From Threads to Tiles: T2T, a Compiler for CUDA-to-NPU Translation via 2D Vectorization
CUDA's programming model, exposing massive parallelism via fine-grained scalar threads, has become the de facto standard for GPU computing. Concurrently, NPUs are emerging as highly efficient accelerators, but their architecture is fundamentally different, relying on coarse-grained, explicit 2-D tile-based instructions. This creates a critical challenge: bridging the semantic gap ``\textit{From Threads to Tiles}''. A direct translation is infeasible, as it requires lifting the implicit parallelism of CUDA's scalar model into the explicit, multi-dimensional vector space of NPUs, a problem we formalize as a lifting challenge.
This paper introduces T2T, a compiler framework that automates this ``Threads to Tiles'' translation via the \emph{2-D Vectorization} technique. T2T first transforms a CUDA kernel's implicit SIMT parallelism into a structured, explicit loop nest via our \textit{Unified Parallelism Abstraction (UPA)}, making the parallelism analyzable. From this representation, T2T's core vectorization engine systematically selects optimal pairs of loops and maps them onto the NPU's 2-D tile instructions to maximize hardware utilization. To ensure correctness and handle performance-critical CUDA features, a final set of semantics-preserving optimizations is applied, including efficient control-flow management and vectorization of warp-level intrinsics.
We implement T2T based on Polygeist and evaluate representative NPU architectures.
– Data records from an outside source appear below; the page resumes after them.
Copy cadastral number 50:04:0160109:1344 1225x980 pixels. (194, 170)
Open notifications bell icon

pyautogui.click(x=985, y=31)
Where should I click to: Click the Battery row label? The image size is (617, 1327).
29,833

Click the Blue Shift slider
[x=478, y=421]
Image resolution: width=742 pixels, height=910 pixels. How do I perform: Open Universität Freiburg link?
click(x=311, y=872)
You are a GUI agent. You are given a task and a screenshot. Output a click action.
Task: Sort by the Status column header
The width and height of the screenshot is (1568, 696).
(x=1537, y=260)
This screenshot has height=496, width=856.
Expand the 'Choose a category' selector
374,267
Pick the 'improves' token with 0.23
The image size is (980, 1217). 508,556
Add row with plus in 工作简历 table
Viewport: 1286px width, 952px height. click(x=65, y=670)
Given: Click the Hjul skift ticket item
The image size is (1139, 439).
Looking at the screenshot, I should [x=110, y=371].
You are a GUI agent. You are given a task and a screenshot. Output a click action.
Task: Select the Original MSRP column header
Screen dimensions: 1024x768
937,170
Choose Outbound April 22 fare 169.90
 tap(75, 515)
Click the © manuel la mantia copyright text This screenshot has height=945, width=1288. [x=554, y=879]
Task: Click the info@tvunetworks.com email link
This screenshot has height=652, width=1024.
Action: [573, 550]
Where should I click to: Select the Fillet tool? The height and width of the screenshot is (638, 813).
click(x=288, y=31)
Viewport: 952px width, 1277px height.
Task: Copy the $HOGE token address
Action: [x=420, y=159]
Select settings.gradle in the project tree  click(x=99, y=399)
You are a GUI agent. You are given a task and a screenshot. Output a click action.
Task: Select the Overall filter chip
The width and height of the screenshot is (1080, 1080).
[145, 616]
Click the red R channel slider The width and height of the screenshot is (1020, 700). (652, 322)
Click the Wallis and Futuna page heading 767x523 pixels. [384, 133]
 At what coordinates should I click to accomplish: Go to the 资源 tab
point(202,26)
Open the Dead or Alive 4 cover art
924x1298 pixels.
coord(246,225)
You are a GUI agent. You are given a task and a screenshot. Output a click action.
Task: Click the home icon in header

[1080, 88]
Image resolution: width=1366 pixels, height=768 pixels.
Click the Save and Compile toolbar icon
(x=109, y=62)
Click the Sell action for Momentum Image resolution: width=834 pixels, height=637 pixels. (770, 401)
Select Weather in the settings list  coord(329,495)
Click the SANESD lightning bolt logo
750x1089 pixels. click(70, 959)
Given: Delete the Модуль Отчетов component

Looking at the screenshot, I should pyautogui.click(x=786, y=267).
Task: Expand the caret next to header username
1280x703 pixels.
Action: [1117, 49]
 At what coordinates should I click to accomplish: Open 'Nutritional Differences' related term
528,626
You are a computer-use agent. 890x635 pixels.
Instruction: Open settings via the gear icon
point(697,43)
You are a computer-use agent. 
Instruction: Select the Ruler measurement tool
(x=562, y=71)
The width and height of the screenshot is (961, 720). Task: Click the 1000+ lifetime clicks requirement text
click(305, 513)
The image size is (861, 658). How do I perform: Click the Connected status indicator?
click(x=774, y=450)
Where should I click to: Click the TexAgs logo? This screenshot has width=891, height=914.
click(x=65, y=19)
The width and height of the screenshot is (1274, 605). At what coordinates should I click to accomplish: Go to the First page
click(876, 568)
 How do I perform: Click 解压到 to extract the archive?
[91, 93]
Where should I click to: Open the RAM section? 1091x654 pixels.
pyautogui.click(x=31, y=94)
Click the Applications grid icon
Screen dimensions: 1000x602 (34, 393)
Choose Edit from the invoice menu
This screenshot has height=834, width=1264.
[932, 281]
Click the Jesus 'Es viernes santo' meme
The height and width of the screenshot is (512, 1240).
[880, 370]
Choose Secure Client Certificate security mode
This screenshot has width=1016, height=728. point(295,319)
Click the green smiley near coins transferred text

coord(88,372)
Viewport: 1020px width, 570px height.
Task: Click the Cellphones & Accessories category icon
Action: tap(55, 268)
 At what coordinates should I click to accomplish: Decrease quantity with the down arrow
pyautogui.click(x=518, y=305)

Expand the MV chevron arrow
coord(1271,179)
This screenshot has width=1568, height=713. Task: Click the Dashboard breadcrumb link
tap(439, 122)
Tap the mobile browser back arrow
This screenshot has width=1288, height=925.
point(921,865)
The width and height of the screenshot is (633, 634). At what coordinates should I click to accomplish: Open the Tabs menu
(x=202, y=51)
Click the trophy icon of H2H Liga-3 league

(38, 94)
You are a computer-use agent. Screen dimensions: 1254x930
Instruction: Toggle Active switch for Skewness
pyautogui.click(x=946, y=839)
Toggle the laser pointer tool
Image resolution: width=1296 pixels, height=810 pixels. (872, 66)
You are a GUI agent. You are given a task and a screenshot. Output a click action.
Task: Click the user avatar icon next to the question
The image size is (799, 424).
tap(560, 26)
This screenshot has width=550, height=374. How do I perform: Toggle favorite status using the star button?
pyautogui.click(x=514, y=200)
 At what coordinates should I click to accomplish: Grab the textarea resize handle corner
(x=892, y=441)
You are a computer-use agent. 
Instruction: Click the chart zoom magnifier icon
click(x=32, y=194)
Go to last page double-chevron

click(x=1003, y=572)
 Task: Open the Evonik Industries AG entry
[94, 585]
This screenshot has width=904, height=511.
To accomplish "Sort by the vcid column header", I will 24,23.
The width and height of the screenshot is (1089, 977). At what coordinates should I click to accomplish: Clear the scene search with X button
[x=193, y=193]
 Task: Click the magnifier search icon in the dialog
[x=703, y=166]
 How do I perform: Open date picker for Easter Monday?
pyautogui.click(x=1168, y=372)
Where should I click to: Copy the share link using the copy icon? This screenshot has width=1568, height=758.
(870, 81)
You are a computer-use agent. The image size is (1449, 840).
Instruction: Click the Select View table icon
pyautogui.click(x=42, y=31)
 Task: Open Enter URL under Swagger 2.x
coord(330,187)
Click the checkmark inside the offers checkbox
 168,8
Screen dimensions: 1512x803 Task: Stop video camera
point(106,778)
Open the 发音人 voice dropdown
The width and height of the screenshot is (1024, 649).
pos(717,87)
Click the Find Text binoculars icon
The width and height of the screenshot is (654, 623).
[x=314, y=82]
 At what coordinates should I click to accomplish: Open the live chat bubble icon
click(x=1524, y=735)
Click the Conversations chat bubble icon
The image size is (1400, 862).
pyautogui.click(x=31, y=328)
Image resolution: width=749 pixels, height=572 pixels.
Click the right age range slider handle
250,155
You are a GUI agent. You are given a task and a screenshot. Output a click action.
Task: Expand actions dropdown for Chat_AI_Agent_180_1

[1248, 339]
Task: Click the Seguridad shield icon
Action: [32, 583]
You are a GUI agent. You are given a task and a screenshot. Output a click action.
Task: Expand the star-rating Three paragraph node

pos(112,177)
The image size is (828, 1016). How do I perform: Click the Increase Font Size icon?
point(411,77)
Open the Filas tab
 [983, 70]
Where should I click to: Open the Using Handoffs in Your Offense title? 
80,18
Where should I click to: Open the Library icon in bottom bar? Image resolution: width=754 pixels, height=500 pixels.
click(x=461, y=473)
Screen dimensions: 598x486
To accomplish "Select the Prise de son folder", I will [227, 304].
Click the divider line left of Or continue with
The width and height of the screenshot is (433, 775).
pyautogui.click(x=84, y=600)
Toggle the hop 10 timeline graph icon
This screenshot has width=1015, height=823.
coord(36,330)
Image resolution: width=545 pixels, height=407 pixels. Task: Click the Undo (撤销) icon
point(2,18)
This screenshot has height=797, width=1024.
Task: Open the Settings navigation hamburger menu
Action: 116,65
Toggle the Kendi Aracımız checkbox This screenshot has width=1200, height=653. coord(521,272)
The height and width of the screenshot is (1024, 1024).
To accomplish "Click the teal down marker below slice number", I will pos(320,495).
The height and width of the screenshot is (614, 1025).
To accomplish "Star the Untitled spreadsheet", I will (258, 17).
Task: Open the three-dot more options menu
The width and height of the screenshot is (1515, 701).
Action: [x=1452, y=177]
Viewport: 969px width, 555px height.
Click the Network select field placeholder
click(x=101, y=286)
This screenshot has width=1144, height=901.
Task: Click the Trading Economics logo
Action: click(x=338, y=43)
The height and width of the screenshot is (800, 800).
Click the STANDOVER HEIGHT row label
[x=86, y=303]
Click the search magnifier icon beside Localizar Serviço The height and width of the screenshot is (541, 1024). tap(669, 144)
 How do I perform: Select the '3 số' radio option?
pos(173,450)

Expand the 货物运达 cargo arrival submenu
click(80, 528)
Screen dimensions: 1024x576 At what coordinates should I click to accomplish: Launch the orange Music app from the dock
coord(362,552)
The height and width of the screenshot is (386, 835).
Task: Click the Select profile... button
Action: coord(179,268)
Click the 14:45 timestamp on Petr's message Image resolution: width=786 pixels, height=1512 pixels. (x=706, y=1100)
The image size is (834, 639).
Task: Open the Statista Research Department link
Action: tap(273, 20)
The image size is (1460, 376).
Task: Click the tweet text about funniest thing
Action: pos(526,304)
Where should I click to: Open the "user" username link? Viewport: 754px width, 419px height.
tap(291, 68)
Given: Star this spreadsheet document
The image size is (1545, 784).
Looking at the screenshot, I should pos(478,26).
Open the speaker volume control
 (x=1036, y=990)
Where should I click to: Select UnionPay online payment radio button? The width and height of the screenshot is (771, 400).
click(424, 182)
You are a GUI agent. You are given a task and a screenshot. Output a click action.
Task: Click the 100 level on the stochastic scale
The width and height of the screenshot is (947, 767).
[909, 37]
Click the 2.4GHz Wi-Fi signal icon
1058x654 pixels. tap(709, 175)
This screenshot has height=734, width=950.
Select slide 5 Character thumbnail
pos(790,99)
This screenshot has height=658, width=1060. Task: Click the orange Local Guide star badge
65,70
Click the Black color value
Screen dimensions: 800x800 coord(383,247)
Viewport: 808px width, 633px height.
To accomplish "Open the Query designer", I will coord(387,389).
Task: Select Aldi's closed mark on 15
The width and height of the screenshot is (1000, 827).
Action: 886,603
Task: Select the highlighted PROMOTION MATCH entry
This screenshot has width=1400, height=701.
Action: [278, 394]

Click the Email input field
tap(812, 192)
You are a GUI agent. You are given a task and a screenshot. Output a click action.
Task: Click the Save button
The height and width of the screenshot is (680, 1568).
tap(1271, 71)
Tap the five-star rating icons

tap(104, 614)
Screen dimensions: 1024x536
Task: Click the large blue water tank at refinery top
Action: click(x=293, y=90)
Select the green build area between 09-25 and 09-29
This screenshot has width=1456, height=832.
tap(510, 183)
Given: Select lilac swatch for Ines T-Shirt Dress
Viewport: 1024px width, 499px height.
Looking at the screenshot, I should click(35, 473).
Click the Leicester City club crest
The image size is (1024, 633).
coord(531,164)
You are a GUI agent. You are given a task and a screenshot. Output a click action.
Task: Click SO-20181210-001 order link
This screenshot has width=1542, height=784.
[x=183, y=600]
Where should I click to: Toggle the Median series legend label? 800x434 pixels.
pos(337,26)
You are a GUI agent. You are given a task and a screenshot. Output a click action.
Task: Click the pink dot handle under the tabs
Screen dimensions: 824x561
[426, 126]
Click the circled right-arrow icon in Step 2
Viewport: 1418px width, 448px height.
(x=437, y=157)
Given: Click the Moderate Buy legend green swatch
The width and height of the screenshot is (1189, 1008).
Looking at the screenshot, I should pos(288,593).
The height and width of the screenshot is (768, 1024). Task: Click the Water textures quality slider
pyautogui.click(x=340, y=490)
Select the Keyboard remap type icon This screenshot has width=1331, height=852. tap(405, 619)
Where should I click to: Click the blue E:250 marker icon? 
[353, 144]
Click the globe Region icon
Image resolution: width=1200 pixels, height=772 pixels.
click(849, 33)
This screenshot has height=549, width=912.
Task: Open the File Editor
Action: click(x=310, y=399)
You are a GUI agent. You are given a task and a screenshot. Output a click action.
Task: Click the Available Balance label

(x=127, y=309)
On a diverse set of benchmarks, kernels translated by T2T achieve up to 73% of native CUDA performance on an A100 GPU and outperform baseline translation approaches by up to 6.9$\times$. Our work demonstrates that a systematic, compiler-driven approach to 2-D vectorization is a principled and high-performance path for porting the rich CUDA ecosystem to the evolving landscape of NPU accelerators.